The island nation of Samoa
If they had a contest for friendliest folks on earth, the Samoans would be right up in the lead, smiling broadly.
If you were to rank the islands of the South Pacific in terms of cost, Samoa would come out near the bottom.
That, my friends, is what I consider to be a winning combination.
Samoa—which all called Western Samoa until 1997—became in 1962 the first South Pacific nation to shake off the shackles of colonial rule (it had been ruled by the Germans since the 1890s—which is why they still brew good beer here, a lager called Vailima—then under New Zealand).
This land of whitewashed colonial building and breezy thatched huts, waterfalls plunging into emerald lagoons and warm sapphire waters lapping at palm-fringed beaches, has enchanted many, most famously Robert Louis Stevenson, who the Samoans called Tusitala, or "Teller of tales."
The Scottish author considered Samoa his own treasured island, and lived out his final five years just outside the main town. His Hurricane-ravaged house has been rebuilt as a museum and shrine; the man himself is buried up on the mountainside.

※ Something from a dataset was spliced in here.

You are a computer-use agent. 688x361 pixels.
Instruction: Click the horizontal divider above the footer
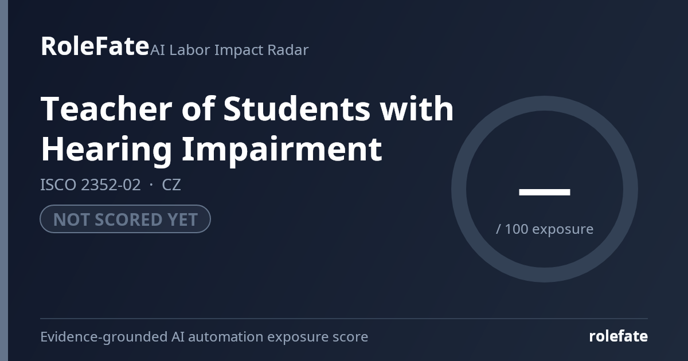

The South Pacific has the reputation, not entirely undeserved, of being a destination for trust fund babies and independently wealthy only. But Samoa is one of the exception to this rule.
Once you've taken care of your airfare and hotel, you'll find it a bit hard to spend too much money. This is, after all, a place where full meals will run you $1 to $5.
That said, you will find yourself shelling out a buck or two to a local landowner every time you want to do something (hike across their land to see a waterfall, swim on an isolated beach). It's called a "custom fee," and it’s just part of the whole fa'a Samoa way—a laid-back lifestyle that constantly looks out for the good of the aiga (extended family).